**Text under study**
○ ○ ○ ○ ○ ○ ○

This query treats the entire workflow as a black box, and assumes, for example, that many workflows have been run, and that we are looking for the output products of workflows whose inputs meet a metadata criterion.

We run a simple script (which could itself be captured as a workflow) to turn the headers into metadata and reattach this metadata to the headers.

The query script - which integrates SQL on the VDC with awk to query the DAX XML workflow - is:


targetfiles=`mktemp /tmp/query5.XXXXXX`
derivedfiles=`mktemp /tmp/query5.XXXXXX`
targetpattern=`mktemp /tmp/query5.XXXXXX`

psql -t -d mwvdc1 -U wilde -f - <<EOF >$targetfiles
SELECT lfn.name FROM anno_lfn lfn, anno_int ai
WHERE
        lfn.name like '%/anatomy%.hdr'
        and lfn.id = ai.id
        and ai.value = 4095;
EOF

psql -t -d mwvdc1 -U wilde -f - <<EOF >$derivedfiles
SELECT of.name FROM anno_lfn_o of
WHERE
        of.name like '%/atlas%.gif' OR
        of.name like '%/atlas%.pgm'
EOF

sed -e 's/^ //' \
    -e '/^$/d' \
    -e 's/^/  <filename file="/' \
    -e 's/$/" link="input"\/>/' <$targetfiles >$targetpattern

for d in `cat $derivedfiles` ; do
        gendax -f $d | grep -q -F "`cat $targetpattern`" && echo $d
done

rm $targetfiles $derivedfiles $derivedpattern

Query 6

Find all output averaged images of softmean (average) procedures, where the warped images taken as input were align_warped using a twelfth order nonlinear 1365 parameter model, i.e. "where softmean was preceded in the workflow, directly or indirectly, by an align_warp procedure with argument -m 12.

We use a similar approach to that of query 5:

# Find align_warp calls with argument model=12

psql -t -d mwvdc1 -U wilde -A -F '      ' -f - <<EOF >$alignwarpdvs
SELECT def.namespace, def.name, def.version from darg da, anno_definition def
WHERE da.name = 'model' AND da.value = 12
AND   da.dvid = def.id
EOF

# Find all softmean derivations

psql -t -d mwvdc1 -U wilde -A -F '      ' -f - <<EOF >$softmeandvs
SELECT def.namespace, def.name, def.version from anno_definition def
WHERE def.xml LIKE '%uses="softmean"%';
EOF

# Form DV pattern to search workflow graphs

cat <<EOF >$awkp
{ line="";
  if( \$1 != "") {line = line "dv-namespace=\"" \$1 "\""; }
  if( \$2 != "") {line = line " dv-name=\"" \$2 "\""; }
  if( \$3 != "") {line = line " dv-version=\"" \$3 "\""; }
  print line;
}
EOF
awk -f $awkp <$alignwarpdvs >$dvpattern

# Find workflows of softmean derivations that contain the desired preceding align_warp DVs
#   and select the output images of these workflows

while read ns name ver; do
        gendax -o $dax -n "$ns" -i "$name" -v "$ver"

○ ○ ○ ○ ○ ○ ○

**Record extracts**
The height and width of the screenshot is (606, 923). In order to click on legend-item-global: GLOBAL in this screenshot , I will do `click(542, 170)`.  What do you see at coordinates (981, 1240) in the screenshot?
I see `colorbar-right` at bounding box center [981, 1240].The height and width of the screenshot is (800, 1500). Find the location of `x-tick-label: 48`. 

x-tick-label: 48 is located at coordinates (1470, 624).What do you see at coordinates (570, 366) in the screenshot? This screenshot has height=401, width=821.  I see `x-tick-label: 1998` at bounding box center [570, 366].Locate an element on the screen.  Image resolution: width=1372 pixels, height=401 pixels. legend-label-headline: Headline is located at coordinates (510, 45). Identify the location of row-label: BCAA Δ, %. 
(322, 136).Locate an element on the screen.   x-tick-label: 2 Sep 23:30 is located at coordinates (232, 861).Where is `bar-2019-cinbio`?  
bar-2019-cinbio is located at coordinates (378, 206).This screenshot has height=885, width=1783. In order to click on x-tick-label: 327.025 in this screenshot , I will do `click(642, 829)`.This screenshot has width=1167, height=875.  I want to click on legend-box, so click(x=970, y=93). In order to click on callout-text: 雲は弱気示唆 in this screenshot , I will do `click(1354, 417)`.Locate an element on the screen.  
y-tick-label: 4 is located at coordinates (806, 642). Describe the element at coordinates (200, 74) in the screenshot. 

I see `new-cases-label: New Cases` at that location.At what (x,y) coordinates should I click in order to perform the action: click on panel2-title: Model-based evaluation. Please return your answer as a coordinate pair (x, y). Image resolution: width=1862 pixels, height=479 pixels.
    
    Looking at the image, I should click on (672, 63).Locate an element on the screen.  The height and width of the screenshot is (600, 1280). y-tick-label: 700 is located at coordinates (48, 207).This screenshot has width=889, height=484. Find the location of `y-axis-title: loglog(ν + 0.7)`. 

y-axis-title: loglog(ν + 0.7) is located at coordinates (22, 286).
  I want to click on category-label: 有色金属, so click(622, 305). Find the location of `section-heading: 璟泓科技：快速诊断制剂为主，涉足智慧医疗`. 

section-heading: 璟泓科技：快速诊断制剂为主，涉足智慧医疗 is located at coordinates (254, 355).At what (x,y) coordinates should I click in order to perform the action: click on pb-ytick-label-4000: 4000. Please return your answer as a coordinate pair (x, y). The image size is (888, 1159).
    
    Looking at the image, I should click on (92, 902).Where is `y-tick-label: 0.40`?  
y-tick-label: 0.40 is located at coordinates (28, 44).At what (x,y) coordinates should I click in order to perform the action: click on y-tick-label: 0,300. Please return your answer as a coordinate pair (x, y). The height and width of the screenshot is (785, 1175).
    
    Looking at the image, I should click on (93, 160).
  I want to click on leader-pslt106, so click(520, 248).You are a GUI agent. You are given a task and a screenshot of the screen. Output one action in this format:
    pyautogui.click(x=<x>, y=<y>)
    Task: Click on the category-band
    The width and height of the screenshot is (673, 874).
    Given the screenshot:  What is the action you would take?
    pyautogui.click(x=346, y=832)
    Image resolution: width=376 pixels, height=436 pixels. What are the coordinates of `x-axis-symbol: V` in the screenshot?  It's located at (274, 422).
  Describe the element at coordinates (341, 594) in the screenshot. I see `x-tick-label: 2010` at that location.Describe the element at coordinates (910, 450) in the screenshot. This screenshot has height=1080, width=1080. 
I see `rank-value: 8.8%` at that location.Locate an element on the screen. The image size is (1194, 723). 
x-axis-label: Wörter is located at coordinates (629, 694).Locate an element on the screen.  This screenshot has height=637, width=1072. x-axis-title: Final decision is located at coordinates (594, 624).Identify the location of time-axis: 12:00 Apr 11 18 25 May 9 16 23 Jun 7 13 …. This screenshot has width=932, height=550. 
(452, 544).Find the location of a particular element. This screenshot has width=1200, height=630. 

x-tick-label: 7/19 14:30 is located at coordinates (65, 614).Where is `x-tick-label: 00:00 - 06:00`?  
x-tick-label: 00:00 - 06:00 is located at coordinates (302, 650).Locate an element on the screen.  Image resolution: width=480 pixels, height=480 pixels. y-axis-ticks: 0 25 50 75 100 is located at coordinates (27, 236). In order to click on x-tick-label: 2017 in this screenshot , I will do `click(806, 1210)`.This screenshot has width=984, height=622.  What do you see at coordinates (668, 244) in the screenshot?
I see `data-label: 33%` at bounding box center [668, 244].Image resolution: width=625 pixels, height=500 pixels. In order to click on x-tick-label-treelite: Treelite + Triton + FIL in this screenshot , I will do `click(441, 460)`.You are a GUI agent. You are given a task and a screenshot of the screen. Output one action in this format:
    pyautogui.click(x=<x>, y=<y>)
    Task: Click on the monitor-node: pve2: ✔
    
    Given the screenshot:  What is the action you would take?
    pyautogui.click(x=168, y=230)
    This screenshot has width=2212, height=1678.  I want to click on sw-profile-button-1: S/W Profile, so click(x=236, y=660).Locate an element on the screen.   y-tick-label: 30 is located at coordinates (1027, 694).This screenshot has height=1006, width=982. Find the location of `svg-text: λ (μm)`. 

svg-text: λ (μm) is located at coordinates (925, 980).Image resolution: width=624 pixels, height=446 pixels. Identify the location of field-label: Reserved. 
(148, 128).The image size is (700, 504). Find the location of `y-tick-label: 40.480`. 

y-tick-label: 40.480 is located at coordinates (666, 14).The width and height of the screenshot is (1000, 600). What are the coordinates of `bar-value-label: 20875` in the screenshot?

○ ○ ○ ○ ○ ○ ○

**Task requirements**
1. Name every database table that the SQL statements in the workflow query text select from, listing each table once.
2. Write the next part of the workflow query text, continuing the script from the gendax line in the loop.

**Results**
1. anno_lfn, anno_int, anno_lfn_o, darg, anno_definition

2.
        grep -q -F "`cat $dvpattern`" $dax && grep 'filename.*img.*output' $dax
done <$softmeandvs

Query 8

A user has annotated some anatomy images with a key-value pair center=UChicago. Find the outputs of align_warp where the inputs are annotated with center=UChicago.

This query is done entirely in SQL on the VDC:

Find lfns with annotation center=uc
Find alignwarp Dvs with those lfns as inputs
Find outputs of these DVs
(need to add more data to show the selectivity of this query)

SELECT outf.name
FROM anno_lfn_i inf, anno_lfn_o outf, anno_definition dv
WHERE inf.name in (
        SELECT lfn.name FROM anno_lfn lfn, anno_text txt
        WHERE mkey='center'
          AND txt.id = lfn.id
          AND txt.value = 'UChicago'
)
  AND inf.did = dv.id
  AND dv.xml like '%uses="align_warp"%'
  AND dv.id = outf.did;

          name           
-------------------------
 Data/Derived/warp2.warp
 Data/Derived/warp4.warp
(2 rows)

Query 9

A user has annotated some atlas graphics with key-value pair where the key is studyModality. Find all the graphical atlas sets that have metadata annotation studyModality with values speech, visual or audio, and return all other annotations to these files.

For this query we create 10 new logical file records, and annotate them with test data. The Query, like #8, is entirely in SQL on the VDC:


SELECT lfn.name, lfn.mkey, txt.value
FROM anno_lfn lfn, anno_text txt
WHERE lfn.id = txt.id
  AND lfn.name in (
        SELECT lfn1.name FROM anno_lfn lfn1, anno_lfn lfn2, anno_text txt1, anno_text txt2
        WHERE lfn1.mkey='datatype'
          AND txt1.id = lfn1.id
          AND txt1.value = 'graphics'
          AND lfn2.mkey='studyModality'
          AND lfn2.id = txt2.id
          AND txt2.value in ('speech', 'audio', 'visual')
          AND lfn1.name = lfn2.name
  ) ORDER BY lfn.name;

SELECT lfn.name, lfn.mkey, flt.value
FROM anno_lfn lfn, anno_float flt
WHERE lfn.id = flt.id
  AND lfn.name in (
        SELECT lfn1.name FROM anno_lfn lfn1, anno_lfn lfn2, anno_text txt1, anno_text txt2
        WHERE lfn1.mkey='datatype'
          AND txt1.id = lfn1.id
          AND txt1.value = 'graphics'
          AND lfn2.mkey='studyModality'
          AND lfn2.id = txt2.id
          AND txt2.value in ('speech', 'audio', 'visual')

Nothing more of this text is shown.